┏━━
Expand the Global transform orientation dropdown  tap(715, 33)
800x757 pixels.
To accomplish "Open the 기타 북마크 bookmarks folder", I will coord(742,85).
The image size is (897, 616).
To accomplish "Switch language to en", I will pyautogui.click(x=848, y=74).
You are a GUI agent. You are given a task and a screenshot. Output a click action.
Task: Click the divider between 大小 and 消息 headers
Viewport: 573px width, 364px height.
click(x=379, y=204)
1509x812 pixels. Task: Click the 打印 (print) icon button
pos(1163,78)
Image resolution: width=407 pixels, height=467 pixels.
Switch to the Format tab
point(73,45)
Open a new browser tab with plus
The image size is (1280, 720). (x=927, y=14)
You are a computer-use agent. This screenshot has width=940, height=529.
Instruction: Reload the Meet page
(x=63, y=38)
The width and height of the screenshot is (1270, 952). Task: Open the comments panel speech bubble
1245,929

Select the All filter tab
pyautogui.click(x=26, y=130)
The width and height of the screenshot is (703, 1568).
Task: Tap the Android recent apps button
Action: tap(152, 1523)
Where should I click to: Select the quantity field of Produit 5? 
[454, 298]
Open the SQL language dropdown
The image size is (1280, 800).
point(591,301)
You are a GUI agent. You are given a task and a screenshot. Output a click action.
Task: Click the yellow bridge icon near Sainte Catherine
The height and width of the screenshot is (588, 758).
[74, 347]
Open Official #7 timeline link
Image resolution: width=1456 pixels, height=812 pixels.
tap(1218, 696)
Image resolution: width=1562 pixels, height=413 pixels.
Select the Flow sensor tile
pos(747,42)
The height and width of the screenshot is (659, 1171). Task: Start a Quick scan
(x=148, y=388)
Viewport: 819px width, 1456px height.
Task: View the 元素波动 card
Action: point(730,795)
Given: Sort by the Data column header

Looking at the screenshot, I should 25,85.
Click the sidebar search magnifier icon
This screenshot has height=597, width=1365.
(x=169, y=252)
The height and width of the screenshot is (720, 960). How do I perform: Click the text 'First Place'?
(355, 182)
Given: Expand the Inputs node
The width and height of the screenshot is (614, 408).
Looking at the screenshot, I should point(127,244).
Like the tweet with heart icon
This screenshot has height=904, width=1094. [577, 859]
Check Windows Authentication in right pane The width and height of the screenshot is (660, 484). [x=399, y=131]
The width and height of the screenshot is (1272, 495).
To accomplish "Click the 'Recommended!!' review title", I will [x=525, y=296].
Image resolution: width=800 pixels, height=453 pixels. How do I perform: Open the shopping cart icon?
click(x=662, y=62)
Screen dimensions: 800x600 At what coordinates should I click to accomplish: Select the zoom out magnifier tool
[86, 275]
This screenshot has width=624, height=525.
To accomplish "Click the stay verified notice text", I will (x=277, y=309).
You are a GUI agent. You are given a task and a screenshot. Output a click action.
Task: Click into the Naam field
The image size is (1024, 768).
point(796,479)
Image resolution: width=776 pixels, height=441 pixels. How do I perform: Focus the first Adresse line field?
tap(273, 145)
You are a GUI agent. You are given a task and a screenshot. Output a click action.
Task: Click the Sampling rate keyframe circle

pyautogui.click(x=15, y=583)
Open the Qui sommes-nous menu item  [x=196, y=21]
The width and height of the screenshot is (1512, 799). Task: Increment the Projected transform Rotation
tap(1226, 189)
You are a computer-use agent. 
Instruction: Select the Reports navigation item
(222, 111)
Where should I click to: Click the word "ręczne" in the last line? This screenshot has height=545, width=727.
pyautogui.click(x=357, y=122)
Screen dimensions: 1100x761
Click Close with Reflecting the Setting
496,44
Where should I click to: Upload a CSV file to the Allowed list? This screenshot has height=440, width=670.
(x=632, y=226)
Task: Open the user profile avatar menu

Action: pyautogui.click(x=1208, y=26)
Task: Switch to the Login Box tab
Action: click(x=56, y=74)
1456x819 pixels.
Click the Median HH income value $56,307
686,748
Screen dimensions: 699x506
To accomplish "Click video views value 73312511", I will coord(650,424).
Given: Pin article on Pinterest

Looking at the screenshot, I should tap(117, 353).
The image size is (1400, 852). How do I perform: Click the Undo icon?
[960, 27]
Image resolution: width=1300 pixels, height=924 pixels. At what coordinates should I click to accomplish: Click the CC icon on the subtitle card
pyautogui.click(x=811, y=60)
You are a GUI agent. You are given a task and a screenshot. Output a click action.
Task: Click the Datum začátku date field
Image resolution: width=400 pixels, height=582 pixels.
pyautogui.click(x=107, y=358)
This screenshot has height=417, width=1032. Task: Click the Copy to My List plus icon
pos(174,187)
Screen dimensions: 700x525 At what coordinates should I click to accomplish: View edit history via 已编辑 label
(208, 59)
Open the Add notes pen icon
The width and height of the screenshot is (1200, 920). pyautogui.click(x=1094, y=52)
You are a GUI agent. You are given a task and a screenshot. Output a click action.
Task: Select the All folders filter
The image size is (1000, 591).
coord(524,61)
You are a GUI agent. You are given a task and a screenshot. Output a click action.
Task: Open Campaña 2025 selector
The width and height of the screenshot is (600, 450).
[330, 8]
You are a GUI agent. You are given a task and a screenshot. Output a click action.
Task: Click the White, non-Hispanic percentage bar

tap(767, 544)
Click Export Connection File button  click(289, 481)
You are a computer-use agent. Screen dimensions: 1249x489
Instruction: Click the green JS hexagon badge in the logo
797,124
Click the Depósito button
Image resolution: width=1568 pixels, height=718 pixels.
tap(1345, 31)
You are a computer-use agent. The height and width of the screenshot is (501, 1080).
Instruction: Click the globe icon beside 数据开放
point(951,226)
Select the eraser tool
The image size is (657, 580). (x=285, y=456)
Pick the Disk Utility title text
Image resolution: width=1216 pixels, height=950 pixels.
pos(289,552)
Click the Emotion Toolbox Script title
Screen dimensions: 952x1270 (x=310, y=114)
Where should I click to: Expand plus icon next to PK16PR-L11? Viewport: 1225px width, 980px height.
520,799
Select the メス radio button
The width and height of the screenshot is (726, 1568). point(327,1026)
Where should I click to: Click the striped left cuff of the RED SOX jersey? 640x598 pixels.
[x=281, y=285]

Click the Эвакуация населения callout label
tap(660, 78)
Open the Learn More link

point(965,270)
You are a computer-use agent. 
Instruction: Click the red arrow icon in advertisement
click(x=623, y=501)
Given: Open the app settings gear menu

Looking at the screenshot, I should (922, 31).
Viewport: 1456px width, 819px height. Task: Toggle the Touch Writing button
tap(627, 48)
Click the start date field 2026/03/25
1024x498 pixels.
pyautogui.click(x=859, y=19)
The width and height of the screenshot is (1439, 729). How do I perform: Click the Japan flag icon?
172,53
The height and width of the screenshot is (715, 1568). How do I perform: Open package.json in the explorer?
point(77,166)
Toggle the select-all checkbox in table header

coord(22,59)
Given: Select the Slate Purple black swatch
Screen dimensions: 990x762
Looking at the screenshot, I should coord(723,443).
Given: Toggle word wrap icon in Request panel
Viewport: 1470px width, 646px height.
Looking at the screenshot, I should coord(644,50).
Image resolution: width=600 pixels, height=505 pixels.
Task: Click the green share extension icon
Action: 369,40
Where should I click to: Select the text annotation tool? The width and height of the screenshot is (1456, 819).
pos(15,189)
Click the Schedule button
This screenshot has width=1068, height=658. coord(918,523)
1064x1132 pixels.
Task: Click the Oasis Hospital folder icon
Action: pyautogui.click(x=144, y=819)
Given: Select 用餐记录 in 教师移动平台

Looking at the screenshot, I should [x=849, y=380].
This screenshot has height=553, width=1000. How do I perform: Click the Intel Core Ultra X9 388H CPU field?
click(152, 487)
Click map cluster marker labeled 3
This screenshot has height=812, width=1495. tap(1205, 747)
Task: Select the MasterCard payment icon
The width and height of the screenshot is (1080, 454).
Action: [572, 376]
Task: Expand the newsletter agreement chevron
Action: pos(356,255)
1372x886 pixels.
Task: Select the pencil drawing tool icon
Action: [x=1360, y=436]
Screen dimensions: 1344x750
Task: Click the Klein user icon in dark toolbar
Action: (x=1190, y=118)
┗━━
Set down the items from the line containing "You are a computer-use agent. The" through the line containing "Screen dimensions: 952x1270 (x=310, y=114)", without changing any of them.

■ **WRITTEN SOLUTION**:
You are a computer-use agent. The height and width of the screenshot is (501, 1080).
Instruction: Click the globe icon beside 数据开放
point(951,226)
Select the eraser tool
The image size is (657, 580). (x=285, y=456)
Pick the Disk Utility title text
Image resolution: width=1216 pixels, height=950 pixels.
pos(289,552)
Click the Emotion Toolbox Script title
Screen dimensions: 952x1270 (x=310, y=114)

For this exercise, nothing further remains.